----- EXCERPTED PASSAGE
TV COMEDY may not be dead, but it's possible that the people who like watching it are. And if not dead, then over 50, which in network TV is pretty much the same thing.

TV COMEDY may not be dead, but it's possible that the people who like watching it are.

And if not dead, then over 50, which in network TV is pretty much the same thing.

How else to explain the presence of only a single half-hour comedy in Nielsen's Top 10?

The highest-rated sitcom - No. 7 for last week and No. 15 for the season to date - is CBS' "Two and a Half Men," with a weekly average of just under 15 million viewers, of whom only an estimated 6.2 million are 18- to 49-year-olds, the demographic most advertisers pay to reach.

CBS' "The New Adventures of Old Christine" is next, at No. 16 for the week, No. 31 for the season, averaging 11.8 million viewers, 5 million of them 18-to-49.

You'll have to scroll down Nielsen Media Research's season-to-date report to No. 45 to find one of the single-camera, laugh-track-free half-hours currently considered to be the future of television comedy.

That would be NBC's "My Name Is Earl," which is averaging 9.5 million viewers a week, about 5.3 million of them 18-to-49.

According to Nielsen, more than 112 million people watched prime-time television on an average Thursday in November. Where did the rest of them go?

What about NBC's "The Office"? Funniest show on television, right? Tell it to all the people who aren't among the 8.8 million Nielsen says are watching. (If you're keeping score at home, 5.56 million "Office"-watchers are 18-to-49, which translates, I guess, into fewer dead people than "Two and a Half Men," but still seems like an underwhelming number, given that more than 19 million in that age group found time, twice last week, for "American Idol.")

The news is even worse for some other comedies, including NBC's "30 Rock," ranked 101st with 5.85 million total viewers, 3.39 million of them 18-49.

Thanks to Alec Baldwin - who at 48 only has a bit more than a year left before NBC puts a mirror in front of his face to see if he's still breathing - "30 Rock" is getting funnier by the week. It has a particularly good episode tonight (9:30 p.m., Channel 10), with Isabella Rossellini (already dead at 54) guest-starring as his ex-wife.

Still, it remains only a blip on Nielsen's radar, and I can't help wondering whether television, in its YouTube-fueled obsession with What Makes Young People Laugh, might not have wandered into the tricky territory of What Makes Picky People Laugh.
----------
■ WHAT IS ASKED ■
#1 Please update the TV comedy column: begin at the words "Thanks to Alec" and stop after "Picky People Laugh.", with "ex-wife" changed to "former wife".
#2 Using the TV comedy column, mark each statement yes or no and quote the words that decide it: (a) "The Office" is watched by 8.8 million people, according to Nielsen. (b) "30 Rock" is ranked 45th. (c) "My Name Is Earl" averages about 5.3 million viewers aged 18 to 49.
The records come from a different source than the TV comedy column.
----- ENTRIES SUPPLIED
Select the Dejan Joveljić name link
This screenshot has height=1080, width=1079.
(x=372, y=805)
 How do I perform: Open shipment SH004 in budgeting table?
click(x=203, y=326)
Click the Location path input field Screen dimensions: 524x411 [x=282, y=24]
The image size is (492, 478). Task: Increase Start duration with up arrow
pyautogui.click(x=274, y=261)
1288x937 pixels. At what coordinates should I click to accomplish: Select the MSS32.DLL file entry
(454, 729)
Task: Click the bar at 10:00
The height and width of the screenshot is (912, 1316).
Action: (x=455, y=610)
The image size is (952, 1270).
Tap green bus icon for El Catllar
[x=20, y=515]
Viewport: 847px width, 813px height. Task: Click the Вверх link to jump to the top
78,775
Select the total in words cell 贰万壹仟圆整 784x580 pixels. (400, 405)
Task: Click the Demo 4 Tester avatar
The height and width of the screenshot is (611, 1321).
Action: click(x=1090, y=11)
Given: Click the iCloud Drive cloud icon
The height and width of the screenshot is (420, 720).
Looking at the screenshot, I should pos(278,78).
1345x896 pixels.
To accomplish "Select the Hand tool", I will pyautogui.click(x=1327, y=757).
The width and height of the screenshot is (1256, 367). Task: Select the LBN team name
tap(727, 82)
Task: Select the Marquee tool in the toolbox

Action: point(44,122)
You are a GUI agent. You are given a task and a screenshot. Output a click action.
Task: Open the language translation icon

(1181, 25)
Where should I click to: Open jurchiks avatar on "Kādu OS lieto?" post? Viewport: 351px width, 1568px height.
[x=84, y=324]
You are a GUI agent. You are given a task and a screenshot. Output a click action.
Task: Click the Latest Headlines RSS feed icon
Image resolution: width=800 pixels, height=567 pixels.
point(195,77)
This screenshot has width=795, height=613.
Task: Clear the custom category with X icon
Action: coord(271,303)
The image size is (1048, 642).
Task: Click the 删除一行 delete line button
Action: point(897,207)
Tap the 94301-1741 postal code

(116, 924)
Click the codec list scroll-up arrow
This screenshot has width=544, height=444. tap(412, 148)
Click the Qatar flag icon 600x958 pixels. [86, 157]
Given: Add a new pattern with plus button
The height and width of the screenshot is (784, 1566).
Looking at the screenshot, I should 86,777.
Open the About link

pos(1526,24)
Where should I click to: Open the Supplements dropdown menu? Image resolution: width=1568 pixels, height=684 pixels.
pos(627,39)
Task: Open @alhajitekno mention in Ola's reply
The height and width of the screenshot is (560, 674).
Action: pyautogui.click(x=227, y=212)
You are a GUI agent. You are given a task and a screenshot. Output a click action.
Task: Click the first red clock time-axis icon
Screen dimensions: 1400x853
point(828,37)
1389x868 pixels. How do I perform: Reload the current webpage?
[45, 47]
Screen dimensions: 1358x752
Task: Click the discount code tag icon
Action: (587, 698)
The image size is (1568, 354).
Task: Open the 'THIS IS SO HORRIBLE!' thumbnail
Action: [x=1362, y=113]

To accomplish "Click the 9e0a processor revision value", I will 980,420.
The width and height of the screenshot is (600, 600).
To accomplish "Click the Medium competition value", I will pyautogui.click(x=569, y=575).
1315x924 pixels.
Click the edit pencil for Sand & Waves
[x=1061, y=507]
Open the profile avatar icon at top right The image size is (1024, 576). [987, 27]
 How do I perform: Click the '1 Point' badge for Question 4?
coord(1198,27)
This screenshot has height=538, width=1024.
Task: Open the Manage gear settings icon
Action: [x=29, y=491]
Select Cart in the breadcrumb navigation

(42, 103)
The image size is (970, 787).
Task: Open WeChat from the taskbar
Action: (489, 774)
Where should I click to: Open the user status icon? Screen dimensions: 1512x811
----------
■ TASK RESULTS ■
#1
Thanks to Alec Baldwin - who at 48 only has a bit more than a year left before NBC puts a mirror in front of his face to see if he's still breathing - "30 Rock" is getting funnier by the week. It has a particularly good episode tonight (9:30 p.m., Channel 10), with Isabella Rossellini (already dead at 54) guest-starring as his former wife.

Still, it remains only a blip on Nielsen's radar, and I can't help wondering whether television, in its YouTube-fueled obsession with What Makes Young People Laugh, might not have wandered into the tricky territory of What Makes Picky People Laugh.

#2
(a) Yes: "the 8.8 million Nielsen says are watching"
(b) No: "ranked 101st with 5.85 million total viewers"
(c) Yes: "about 5.3 million of them 18-to-49"